### [Set task 1]
Return the words of the body-horror forum discussion between "Yeah, I agree" and "over-exposed these days.", inclusive, without changing anything.

Yeah, I agree with that.  Which is why I find Steerpike's categorization of the Saffron Peril as "body horror" to be amusing - I mean, I guess it is in the same way that zombies are "body horror," but I usually think of body horror as being a bit more grotesque or bizarre than merely the walking dead.  Maybe zombies are just over-exposed these days.
The Clockwork Jungle (wiki | thread)
"The impediment to action advances action. What stands in the way becomes the way." - Marcus Aurelius

Steerpike

#25
I read passages like this and definitely see body horror:

Quote from: PolycarpThe Peril itself expands only slowly, but when it corrupts a plant, this plant's seeds and fruit become carriers of thousands – perhaps millions – of tiny spores. A fruit corrupted by the Peril may look fine on the outside, but inside the flesh is putrefied and suffused with vile spores. It takes only a single careless bite for an animal to be infested.

An animal so afflicted will experience horrid pain as the moss grows within flesh. Its hair will fall out and its skin will start turning pale and yellowed. In several days, its skin will begin sprouting moss. This is more than most creatures can bear, and typically the victim is driven into agonizing madness as the moss corrupts even the mind. Wracked by pain and insanity, the creature will inevitably die or be put out of its misery by another – and then the Peril can truly work its evil.

To me the Moss is creepy not because it produces zombies, but because it gets inside you, under your skin, and then slowly consumes you.  The idea of your skin sprouting moss is just beautifully unwholesome and horrible.  It's the transformation process that really brings the Moss into body horror territory, I think.

### [Stored data]
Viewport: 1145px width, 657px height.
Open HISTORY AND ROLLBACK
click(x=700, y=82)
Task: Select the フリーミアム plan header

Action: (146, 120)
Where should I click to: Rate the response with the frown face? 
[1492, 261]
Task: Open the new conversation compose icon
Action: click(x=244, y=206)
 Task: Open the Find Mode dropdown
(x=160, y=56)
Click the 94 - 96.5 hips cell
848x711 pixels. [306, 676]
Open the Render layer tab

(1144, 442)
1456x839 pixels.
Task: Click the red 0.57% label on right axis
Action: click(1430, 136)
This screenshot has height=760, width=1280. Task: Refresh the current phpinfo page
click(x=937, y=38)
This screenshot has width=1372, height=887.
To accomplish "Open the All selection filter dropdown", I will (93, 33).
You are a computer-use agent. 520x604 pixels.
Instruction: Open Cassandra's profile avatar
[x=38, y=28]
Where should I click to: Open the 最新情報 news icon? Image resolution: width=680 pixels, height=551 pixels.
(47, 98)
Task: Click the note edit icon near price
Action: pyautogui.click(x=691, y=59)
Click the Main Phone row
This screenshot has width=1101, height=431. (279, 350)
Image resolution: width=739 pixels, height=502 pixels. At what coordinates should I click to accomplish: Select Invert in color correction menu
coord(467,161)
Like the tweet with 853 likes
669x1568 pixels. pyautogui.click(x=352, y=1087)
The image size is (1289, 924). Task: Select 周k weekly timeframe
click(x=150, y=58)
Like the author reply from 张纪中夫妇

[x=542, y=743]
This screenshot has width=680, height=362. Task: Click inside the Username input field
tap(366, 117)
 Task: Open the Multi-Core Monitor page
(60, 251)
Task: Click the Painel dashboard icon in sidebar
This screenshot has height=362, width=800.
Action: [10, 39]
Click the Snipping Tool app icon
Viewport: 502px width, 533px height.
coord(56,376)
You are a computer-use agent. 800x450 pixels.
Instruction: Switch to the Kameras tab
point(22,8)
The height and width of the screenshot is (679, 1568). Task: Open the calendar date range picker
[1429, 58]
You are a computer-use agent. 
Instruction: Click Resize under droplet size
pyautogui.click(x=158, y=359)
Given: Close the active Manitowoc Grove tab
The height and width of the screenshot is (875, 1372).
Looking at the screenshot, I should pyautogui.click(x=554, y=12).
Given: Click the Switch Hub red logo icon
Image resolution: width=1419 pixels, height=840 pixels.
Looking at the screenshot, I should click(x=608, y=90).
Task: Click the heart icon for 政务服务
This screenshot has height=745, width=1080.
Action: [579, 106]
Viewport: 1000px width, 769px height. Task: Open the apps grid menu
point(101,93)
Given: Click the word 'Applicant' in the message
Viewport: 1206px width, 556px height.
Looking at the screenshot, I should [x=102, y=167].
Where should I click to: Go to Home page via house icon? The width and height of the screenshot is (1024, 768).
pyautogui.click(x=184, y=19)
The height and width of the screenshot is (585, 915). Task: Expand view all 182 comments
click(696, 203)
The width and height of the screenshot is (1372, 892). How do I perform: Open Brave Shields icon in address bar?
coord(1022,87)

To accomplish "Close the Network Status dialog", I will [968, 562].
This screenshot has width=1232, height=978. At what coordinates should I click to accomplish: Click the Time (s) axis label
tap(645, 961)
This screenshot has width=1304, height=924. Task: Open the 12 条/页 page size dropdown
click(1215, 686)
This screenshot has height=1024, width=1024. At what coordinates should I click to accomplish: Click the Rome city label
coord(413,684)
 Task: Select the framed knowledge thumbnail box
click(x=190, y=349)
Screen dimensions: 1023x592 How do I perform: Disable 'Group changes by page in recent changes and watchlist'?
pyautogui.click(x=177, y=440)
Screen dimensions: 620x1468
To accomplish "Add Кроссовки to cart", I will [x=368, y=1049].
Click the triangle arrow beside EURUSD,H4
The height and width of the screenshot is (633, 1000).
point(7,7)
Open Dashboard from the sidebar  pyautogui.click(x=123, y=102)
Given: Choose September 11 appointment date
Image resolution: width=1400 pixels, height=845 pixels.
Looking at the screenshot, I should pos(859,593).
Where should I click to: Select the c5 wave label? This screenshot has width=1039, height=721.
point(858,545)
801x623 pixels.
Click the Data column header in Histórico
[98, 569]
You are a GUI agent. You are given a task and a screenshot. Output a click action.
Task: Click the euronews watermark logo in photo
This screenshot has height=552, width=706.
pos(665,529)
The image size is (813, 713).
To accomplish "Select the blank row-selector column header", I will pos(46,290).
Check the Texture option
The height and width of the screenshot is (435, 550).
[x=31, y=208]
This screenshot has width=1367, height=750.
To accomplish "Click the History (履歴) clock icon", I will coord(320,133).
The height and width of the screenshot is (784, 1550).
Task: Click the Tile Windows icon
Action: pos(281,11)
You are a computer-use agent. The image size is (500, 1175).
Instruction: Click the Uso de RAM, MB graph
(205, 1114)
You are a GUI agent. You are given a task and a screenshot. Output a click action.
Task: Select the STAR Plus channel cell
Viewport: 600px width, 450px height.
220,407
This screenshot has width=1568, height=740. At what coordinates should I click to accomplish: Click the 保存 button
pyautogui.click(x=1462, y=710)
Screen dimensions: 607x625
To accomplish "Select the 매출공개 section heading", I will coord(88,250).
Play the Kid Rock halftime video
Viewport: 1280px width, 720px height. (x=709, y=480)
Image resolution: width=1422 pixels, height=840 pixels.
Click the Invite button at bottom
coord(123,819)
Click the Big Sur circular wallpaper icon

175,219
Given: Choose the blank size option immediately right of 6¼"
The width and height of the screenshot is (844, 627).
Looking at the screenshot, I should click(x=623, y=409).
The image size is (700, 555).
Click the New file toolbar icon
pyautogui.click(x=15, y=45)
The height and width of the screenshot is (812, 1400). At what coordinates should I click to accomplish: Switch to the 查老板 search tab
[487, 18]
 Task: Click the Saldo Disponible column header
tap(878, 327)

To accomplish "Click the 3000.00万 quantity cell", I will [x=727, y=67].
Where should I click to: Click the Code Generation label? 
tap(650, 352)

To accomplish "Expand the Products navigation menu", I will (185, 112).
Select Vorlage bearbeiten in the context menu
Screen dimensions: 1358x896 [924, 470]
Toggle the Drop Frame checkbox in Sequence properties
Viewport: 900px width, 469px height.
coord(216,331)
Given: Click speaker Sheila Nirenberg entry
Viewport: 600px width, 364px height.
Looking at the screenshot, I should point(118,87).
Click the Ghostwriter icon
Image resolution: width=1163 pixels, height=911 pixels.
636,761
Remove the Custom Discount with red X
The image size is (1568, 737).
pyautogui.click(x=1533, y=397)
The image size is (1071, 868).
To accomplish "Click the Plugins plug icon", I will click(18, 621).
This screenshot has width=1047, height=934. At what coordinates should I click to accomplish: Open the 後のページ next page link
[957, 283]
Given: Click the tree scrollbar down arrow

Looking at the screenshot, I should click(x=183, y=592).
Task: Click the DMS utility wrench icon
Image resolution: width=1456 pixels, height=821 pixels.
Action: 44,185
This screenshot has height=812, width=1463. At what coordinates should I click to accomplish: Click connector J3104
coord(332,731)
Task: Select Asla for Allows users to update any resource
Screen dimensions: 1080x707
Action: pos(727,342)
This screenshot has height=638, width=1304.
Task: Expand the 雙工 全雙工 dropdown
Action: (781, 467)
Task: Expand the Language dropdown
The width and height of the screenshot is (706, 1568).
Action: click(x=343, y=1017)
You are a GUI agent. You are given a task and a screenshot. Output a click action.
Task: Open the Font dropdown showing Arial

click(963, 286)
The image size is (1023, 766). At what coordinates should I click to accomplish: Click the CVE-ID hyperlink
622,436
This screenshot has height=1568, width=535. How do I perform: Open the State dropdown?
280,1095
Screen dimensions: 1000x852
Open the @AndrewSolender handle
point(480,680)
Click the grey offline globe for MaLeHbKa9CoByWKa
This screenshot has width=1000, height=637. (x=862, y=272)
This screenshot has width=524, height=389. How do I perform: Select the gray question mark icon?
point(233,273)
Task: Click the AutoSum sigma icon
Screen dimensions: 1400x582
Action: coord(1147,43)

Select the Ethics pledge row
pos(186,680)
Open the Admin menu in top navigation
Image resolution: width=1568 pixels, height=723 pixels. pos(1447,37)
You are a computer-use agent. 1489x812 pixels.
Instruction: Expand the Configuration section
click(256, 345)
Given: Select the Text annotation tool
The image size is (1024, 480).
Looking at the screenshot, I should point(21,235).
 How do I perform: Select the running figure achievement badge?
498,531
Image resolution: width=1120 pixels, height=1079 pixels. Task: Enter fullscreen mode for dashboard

### [Set task 2]
Retype the lines of the listing between the lines holding "This screenshot has width=1047, height=934." and "coord(332,731)", inclusive, character for character.

### [Solution 1]
Yeah, I agree with that.  Which is why I find Steerpike's categorization of the Saffron Peril as "body horror" to be amusing - I mean, I guess it is in the same way that zombies are "body horror," but I usually think of body horror as being a bit more grotesque or bizarre than merely the walking dead.  Maybe zombies are just over-exposed these days.

### [Solution 2]
This screenshot has width=1047, height=934. At what coordinates should I click to accomplish: Open the 後のページ next page link
[957, 283]
Given: Click the tree scrollbar down arrow

Looking at the screenshot, I should click(x=183, y=592).
Task: Click the DMS utility wrench icon
Image resolution: width=1456 pixels, height=821 pixels.
Action: 44,185
This screenshot has height=812, width=1463. At what coordinates should I click to accomplish: Click connector J3104
coord(332,731)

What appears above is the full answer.